[Text block]

Saturday, April 24, 2010


The last two weeks have been huge in the life of Kylee.

We finished our final newscast of the semester and I said goodbye to the Monday crew. We had a great group of people. I'm sad to see the graduates go, but so excited to hear of their new jobs. There's hope. One can get a job in this industry.

3rd Semester with the Daily News - Check.

I spent long days and sleepless nights in the Harold B. Lee Library.

5 Finals.
1 Resume Reel.

I took 17 credits this semester...never again. I took Accounting 200 for the second time around... seeing as how I received I letter grade that we will not speak of. Thankfully, I re-took the class before BYU changes its policy. Look out Cougs, if you need to re-take a class, do so before fall of 2011 - they will start taking the average of both grades, instead of the higher. Phew. Needless to say, round two - aced that B....
I think I have spent more time in the library this year than any other. For some of us, it's a social scene (cough...Katelin). For others, it provides great spots for napping.

Regardless, Harold B. has been good to us. Made lots of new friends. I'm glad another insane, chaotic finals week is over.

Junior Year at BYU - Check.

I took my last final Wednesday night, just as the Testing Center closed. Fitting. I think that's one of the best feelings in the world. I then spent most of the night and Thursday morning moving out of Alpine Village. I forget how much stuff my little cubicle holds. My roomies are the best and let me keep some of my stuff there for spring/summer. Connor was up for the week so we left Provo Thursday afternoon and pulled into beautiful Mesa just before one in the morning.

Moving out of Alpine, only to return in 4 months - Check.

The last 24 hours have consisted of sleeping 9 hour nights, getting my Mexican food fix, pedicures with sweet Mendi Sue, shopping for NYC, long chats with Douglas, Misty's muscle class - I HAVE to get in shape this summer, countless loads of laundry, getting unpacked, and then repacking for New York.

Packing for New York - Pending.

[Written tasks]
1 – In the blog post, reproduce the passage from "I think I have" to "BYU - Check.".
2 – According to the blog post, how many credits did the writer take this semester?
3 – List every item that the blog post marks with "Check."

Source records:

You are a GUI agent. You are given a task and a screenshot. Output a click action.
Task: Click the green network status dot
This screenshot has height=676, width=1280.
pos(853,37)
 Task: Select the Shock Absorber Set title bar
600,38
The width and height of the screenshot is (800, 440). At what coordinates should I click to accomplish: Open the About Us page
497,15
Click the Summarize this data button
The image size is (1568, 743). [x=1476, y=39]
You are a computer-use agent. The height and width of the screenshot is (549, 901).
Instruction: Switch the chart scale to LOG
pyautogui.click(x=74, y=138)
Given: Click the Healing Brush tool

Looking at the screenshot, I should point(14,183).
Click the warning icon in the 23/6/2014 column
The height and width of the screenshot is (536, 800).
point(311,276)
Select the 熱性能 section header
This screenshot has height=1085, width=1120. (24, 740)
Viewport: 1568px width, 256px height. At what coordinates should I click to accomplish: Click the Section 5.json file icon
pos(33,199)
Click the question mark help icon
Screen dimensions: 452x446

[Expected responses]
1 –
I think I have spent more time in the library this year than any other. For some of us, it's a social scene (cough...Katelin). For others, it provides great spots for napping.

Regardless, Harold B. has been good to us. Made lots of new friends. I'm glad another insane, chaotic finals week is over.

Junior Year at BYU - Check.

2 – 17 credits.

3 –
- 3rd Semester with the Daily News
- Junior Year at BYU
- Moving out of Alpine, only to return in 4 months